*** Opening of SUPPLIED DATA ***

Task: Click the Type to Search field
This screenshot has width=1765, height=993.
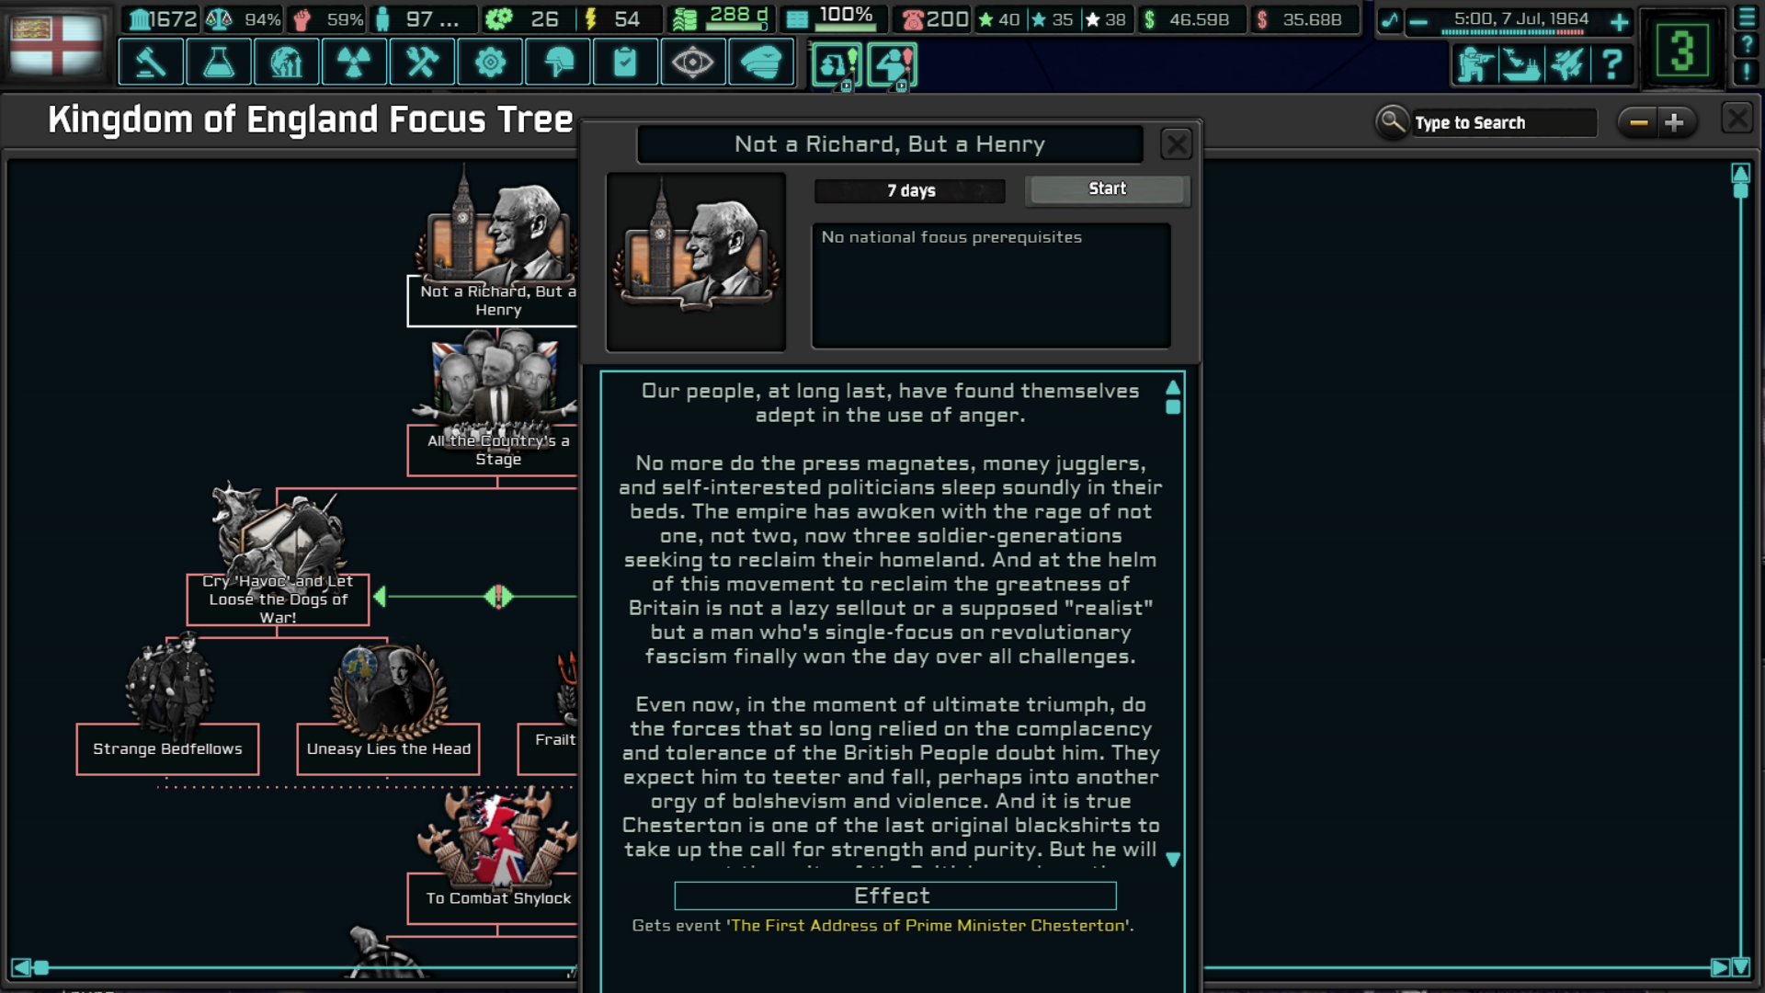Action: coord(1505,122)
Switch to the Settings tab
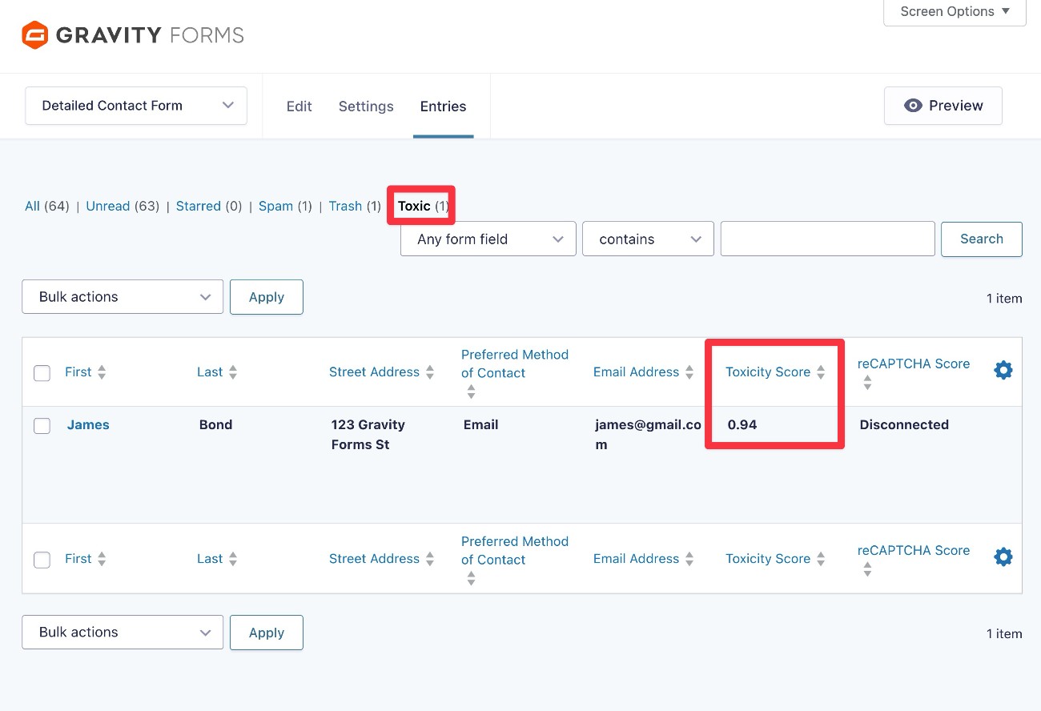The height and width of the screenshot is (711, 1041). (366, 106)
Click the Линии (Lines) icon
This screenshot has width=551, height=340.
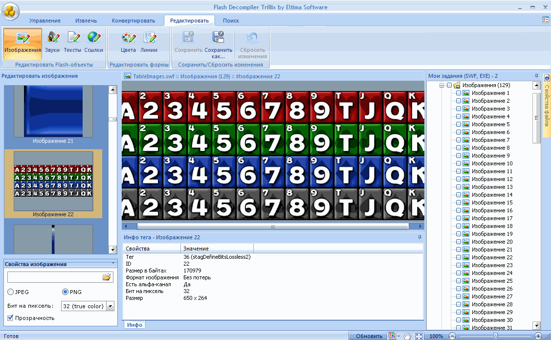[149, 42]
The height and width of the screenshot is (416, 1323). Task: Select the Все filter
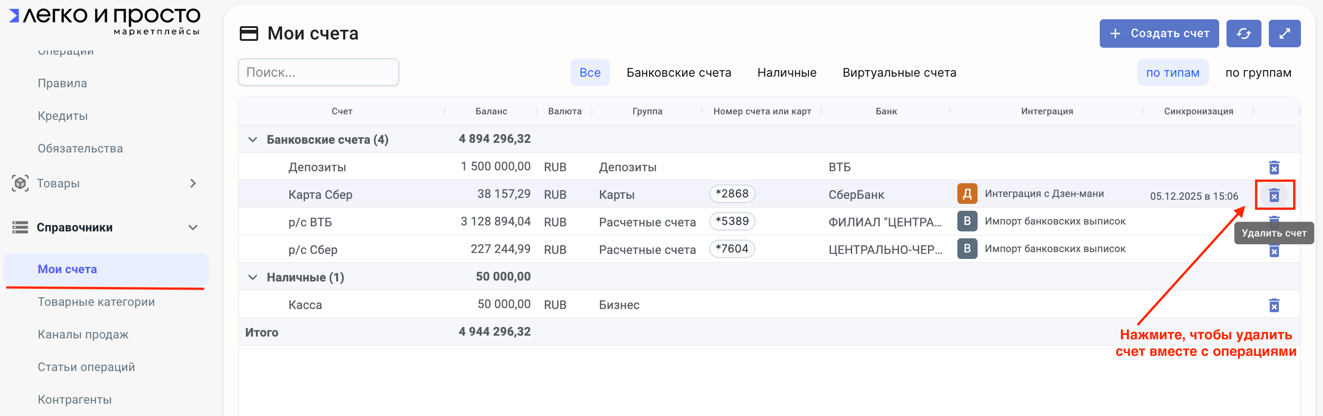pyautogui.click(x=590, y=73)
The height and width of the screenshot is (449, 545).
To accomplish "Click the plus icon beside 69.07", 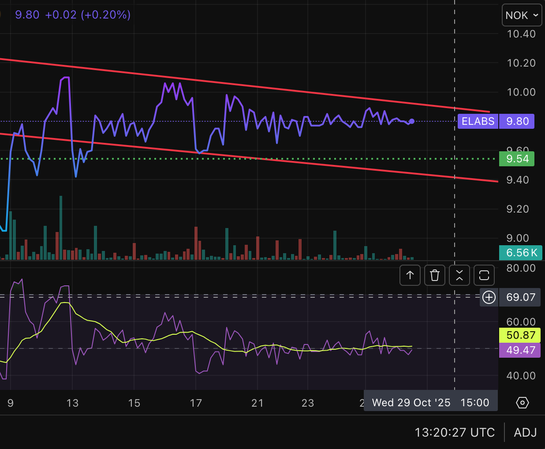I will (x=489, y=297).
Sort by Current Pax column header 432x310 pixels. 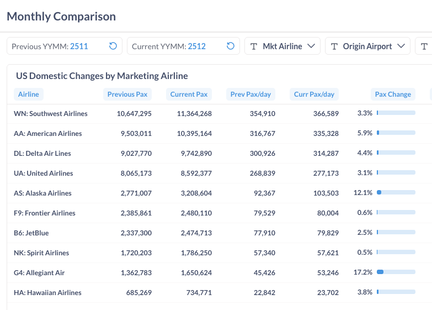(189, 94)
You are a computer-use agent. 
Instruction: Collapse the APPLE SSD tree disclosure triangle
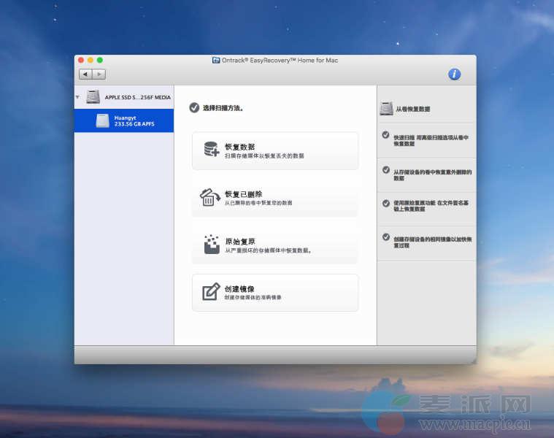(78, 96)
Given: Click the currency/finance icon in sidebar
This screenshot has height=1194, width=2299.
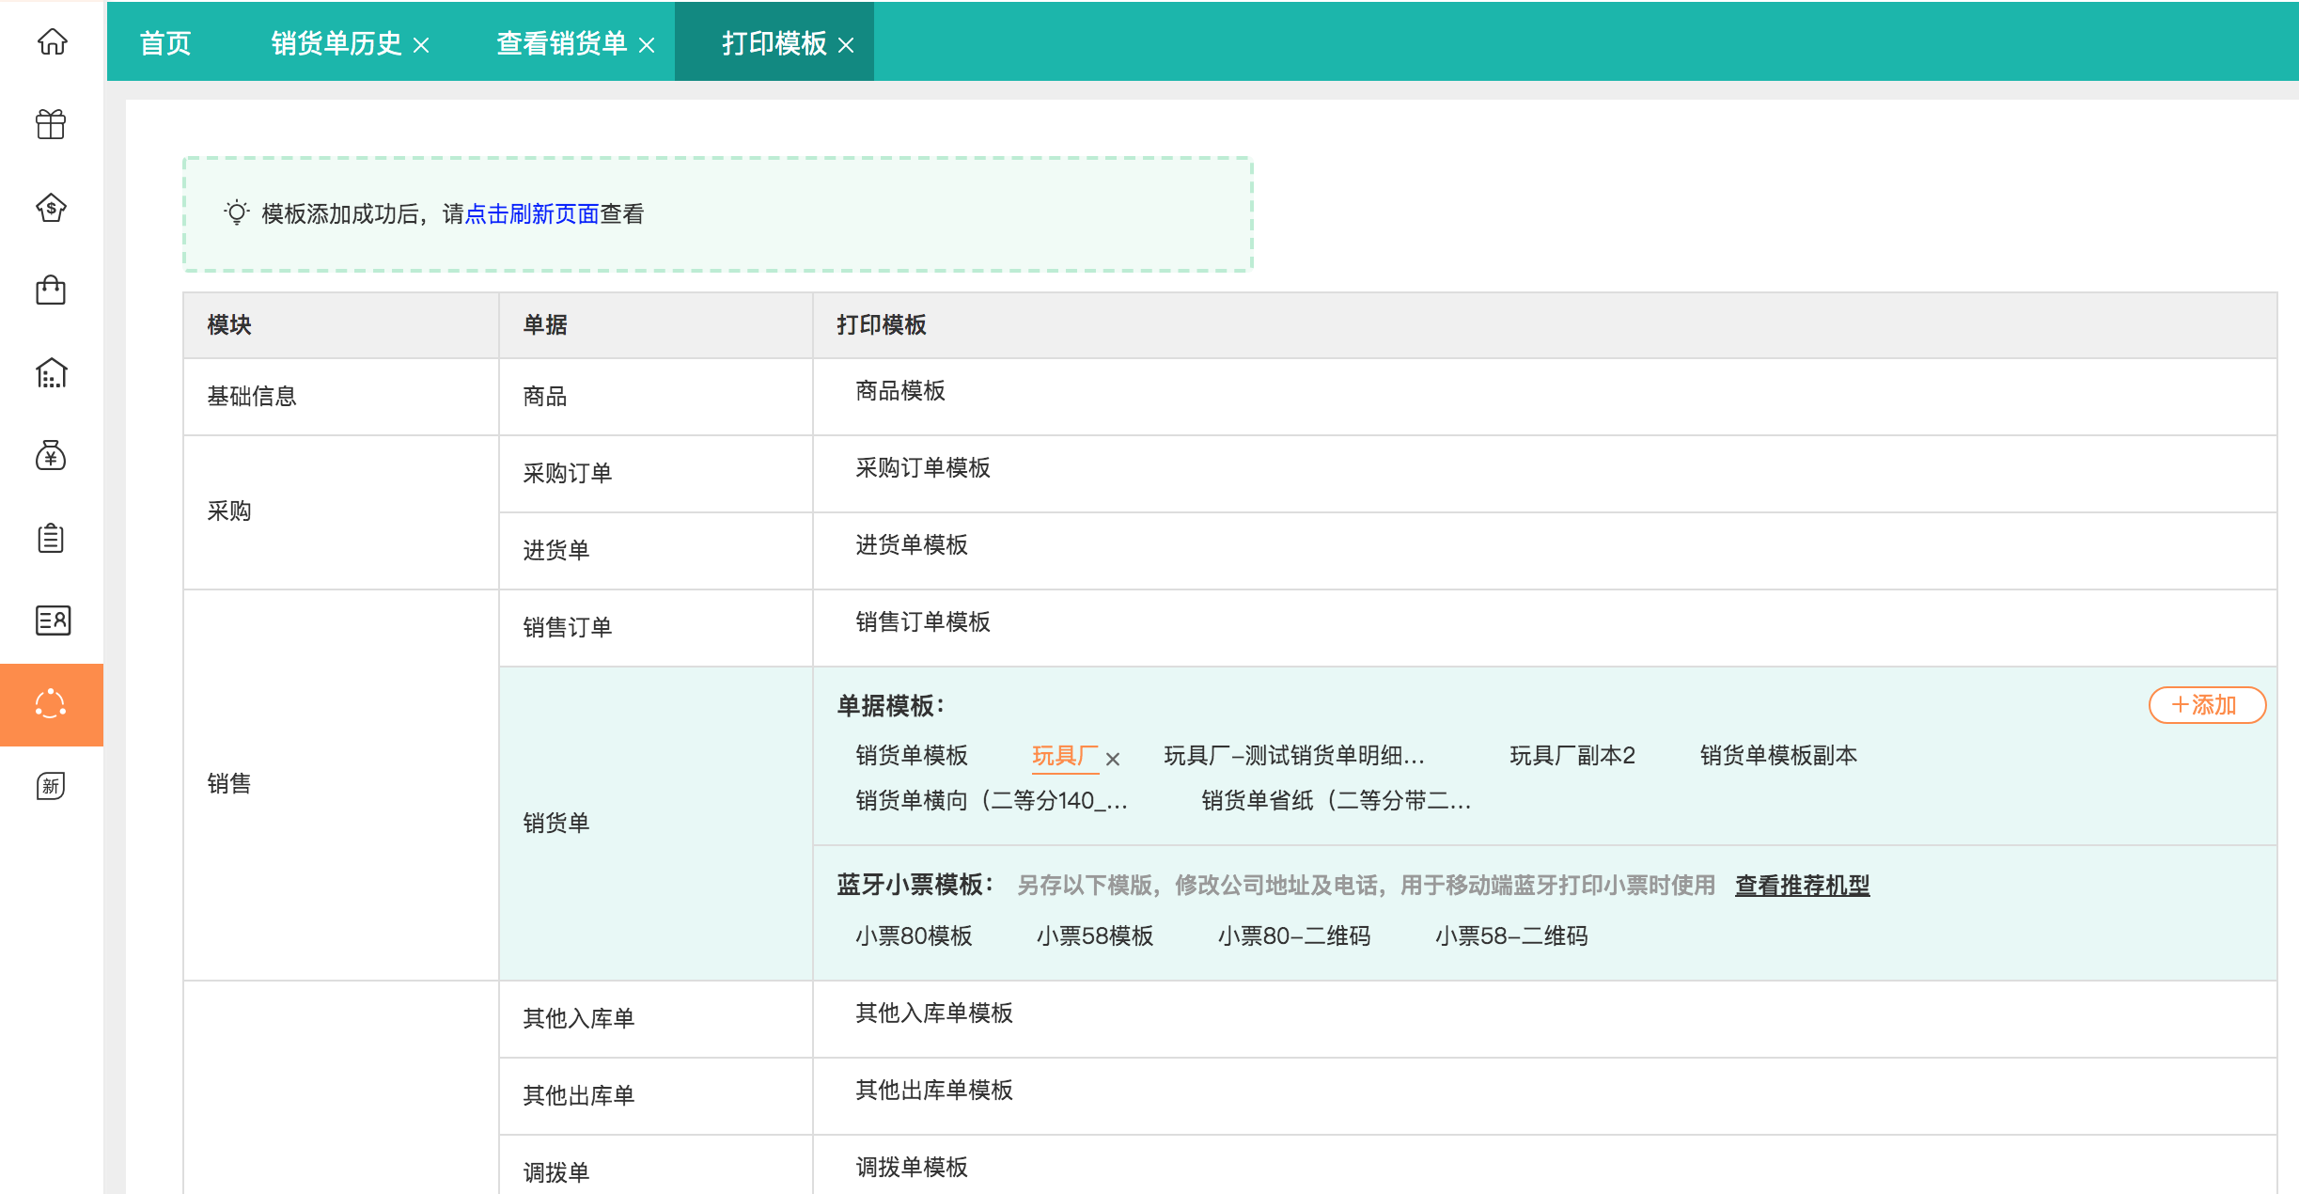Looking at the screenshot, I should [52, 456].
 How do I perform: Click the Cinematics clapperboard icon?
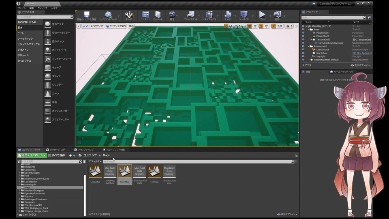pyautogui.click(x=209, y=15)
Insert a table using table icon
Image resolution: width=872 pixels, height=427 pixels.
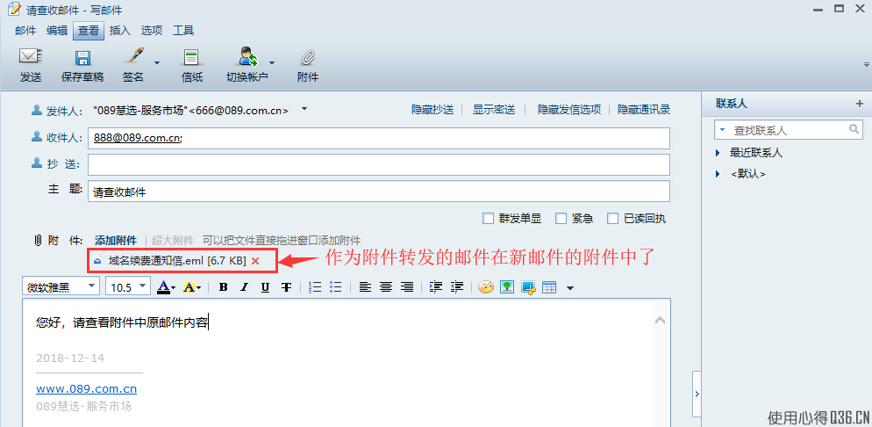(x=549, y=287)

*** Close of SUPPLIED DATA ***

**ACTIVITY**
Only the lines from the one that holds "You are a computer-use agent." through the end of the records above should be printed again, exactly as they are. Leave out the pictures.

**EXERCISE RESPONSE**
You are a computer-use agent. 
Instruction: Collapse the APPLE SSD tree disclosure triangle
(78, 96)
Given: Click the currency/finance icon in sidebar
This screenshot has height=1194, width=2299.
Looking at the screenshot, I should [52, 456].
 How do I perform: Click the Cinematics clapperboard icon?
pyautogui.click(x=209, y=15)
Insert a table using table icon
Image resolution: width=872 pixels, height=427 pixels.
(x=549, y=287)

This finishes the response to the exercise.